Why $(P \wedge ¬P) ⇒ Q$ means we can prove anything? I've been reading a Portuguese book on elementary logic. It gives the following definition:

$P(x_1,x_2, \dots)⇒ Q(x_1,x_2, \dots)$ if $Q$ is true whenever $P$ is true. 

And establishes the following theorem:

$P(x_1,x_2, \dots)⇒ Q(x_1,x_2, \dots)$ iff $P(x_1,x_2, \dots)→ Q(x_1,x_2, \dots)$ is tautological. 

A little bit further, they comment about the distinction between $→$ and $⇒$, but I think that given the theorem I just wrote, no further comment is needed. In the examples, it is given:
$$(P \wedge ¬P) → Q$$
And because this sentence is tautological, then:
$$(P \wedge ¬P) ⇒ Q$$
And it is said that from this, we could deduce anything. I don't see how, the last sentence means that we could prove anything. First, it says that (following the theorem):


*

*Q is true whenever $(P \wedge ¬P)$ is true. 

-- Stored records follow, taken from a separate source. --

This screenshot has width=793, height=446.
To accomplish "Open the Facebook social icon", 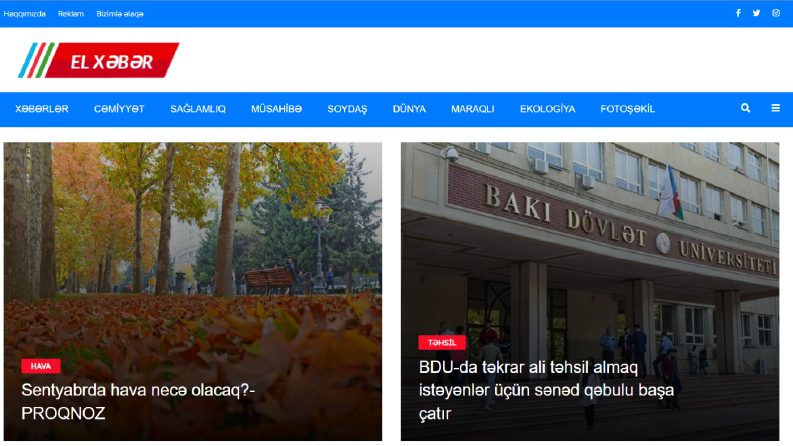I will point(738,13).
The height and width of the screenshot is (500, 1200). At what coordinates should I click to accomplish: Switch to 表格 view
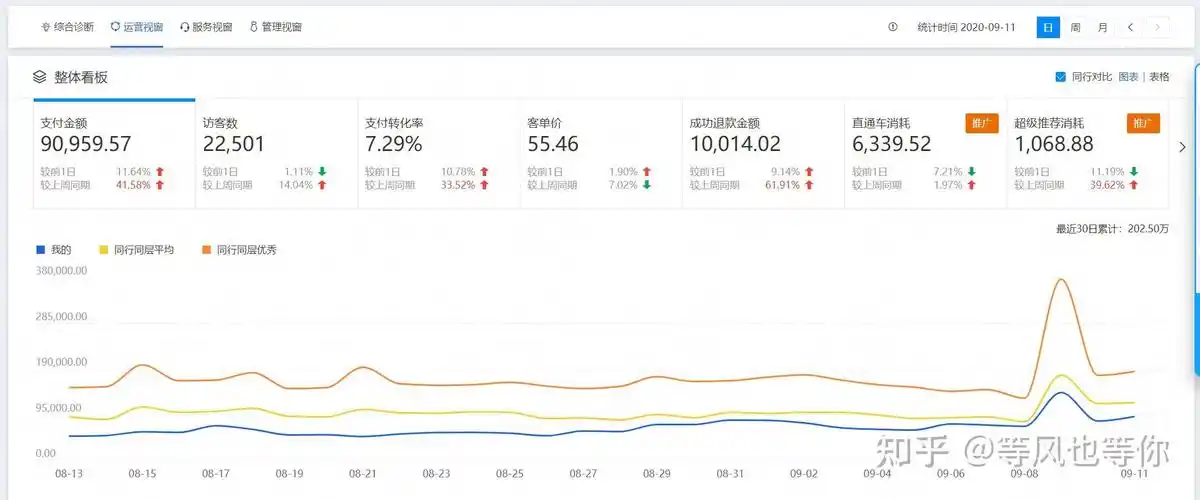(1159, 76)
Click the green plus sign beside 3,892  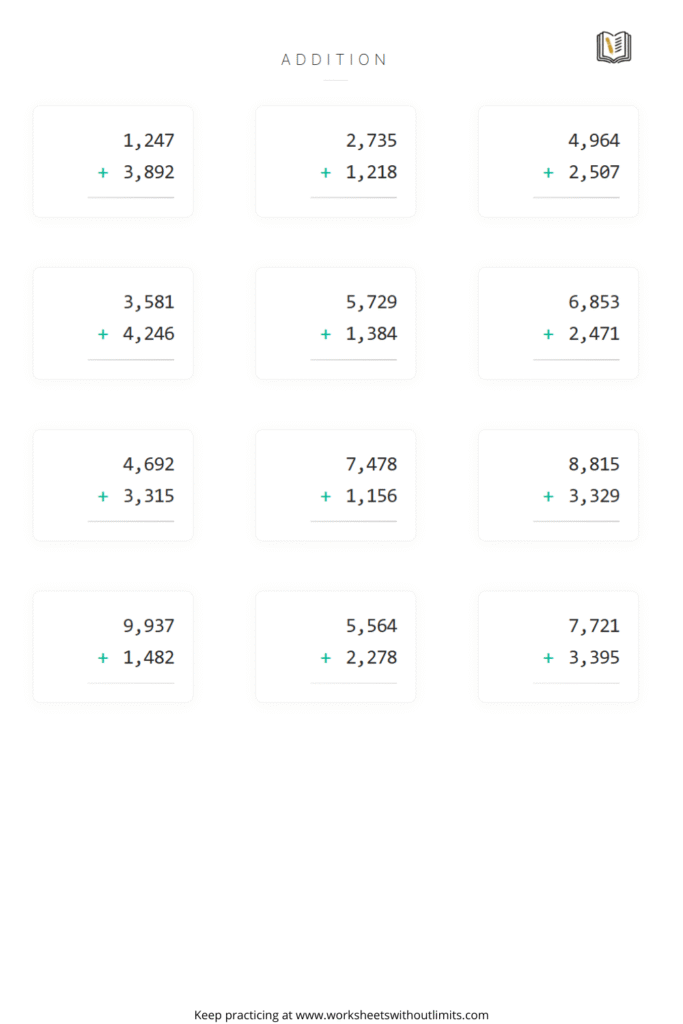coord(103,173)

But $(P \wedge ¬P)$ is never true. I know this is related to the principle of non contradiction, but we know that $(P \wedge ¬P)=0$, even assuming the principle of non-contradiction, I guess I still can write $0→ Q$, which leads me to $0⇒Q$. Wouldn't we face the same problem we had before? 
 A: Recall that for the logical implication 
$$A\implies B$$
is equivalent to
$$\lnot A\lor B$$
and it is always true when proposition A is false.
A: This logical rule is a well-known and important principle called the principle of explosion.  It is often stated as you have stated it in your question, but it can also be stated more succinctly as the logical rule $\boldsymbol{\text{F}} \rightarrow Q$, where $\boldsymbol{\text{F}} \equiv (P \land \neg P)$ is the falsehood proposition and $Q$ is any proposition.  The tautological nature of this logical rule can be established easily with truth tables; it follows from the fact that logical implications make no claim in the case where the antecedent condition is false (i.e., the failure of the antecedent condition in an implication statement renders the statement vacuously true).
The principle of explosion operates within the domain of propositional logic and other logics that build on this.  It establishes that if you hold a logical contradiction to be true then every proposition becomes provably true, which further means that every proposition is provably true and false (i.e., we can prove $Q$ and also $\neg Q$ for all propositions $Q$)!  Yikes!  In other words, propositional logic is extremely unforgiving of holding contradictions; if you have even a single logical contradiction in your system this ripples through the whole system and renders every statement provably true and false, giving rise to contradictions on every proposition!
This is the reason that it was such a big deal when Betrand Russell pointed out a contradiction in the axiom system of the logic of Gottlobb Frege.  Both mathematicians were no-doubt familiar with the principle of explosion and so they both understood that this seemingly tiny contradiction in the axiom system implied that contradictions could be spread through the entire logical system. 
A: Anything can be deduced from a contradiction, exactly because it is impossible for the contradiction to be true.
Remember that in general: $\varphi \Rightarrow \psi$ if and only if whenever $\varphi$ is true, $\psi$ is also true. Well, if $\varphi$ is a contradiction, then it is never true, and therefore it is automatically the case that whenever $\varphi$ is true, $\psi$ is also true. 
Think about it this way. I must be the luckiest person in the world, because whenever I have played the lottery, I have won the jackpot! Incredible, right? Well, as it turns out, I have never played the lottery, and so also never won the jackpot. But it is therefore true that all zero times that I played the lottery, I won the jackpot, or: whenever I played the lottery, I won the jackpot! Of course, it is also true that whenever I played the lottery, I did not win the jackpot, and that whenever I played the lottery, pigs started to fly, and ... clearly I can say anything here.
By the same logic, we can say that all zero times that a contradiction is true, some other statement, whatever it is, is also true: whenever a contradicition is true, any statement is true. And thus, any statement logically follows from a contradiction.
A final way to think about this is: what would it take for some statement $\psi$ not to follow from some statement $\varphi$? It is when we can point to some possible scenario where $\varphi$ is true, but $\psi$ is false. Well, that is impossible when $\varphi$ is a contradiction, i.e. There is no counterexample to the claim that $\psi$ follows from $\varphi$ if $\varphi$ is a contradiction. And so, once again, anything follows from a contradiction.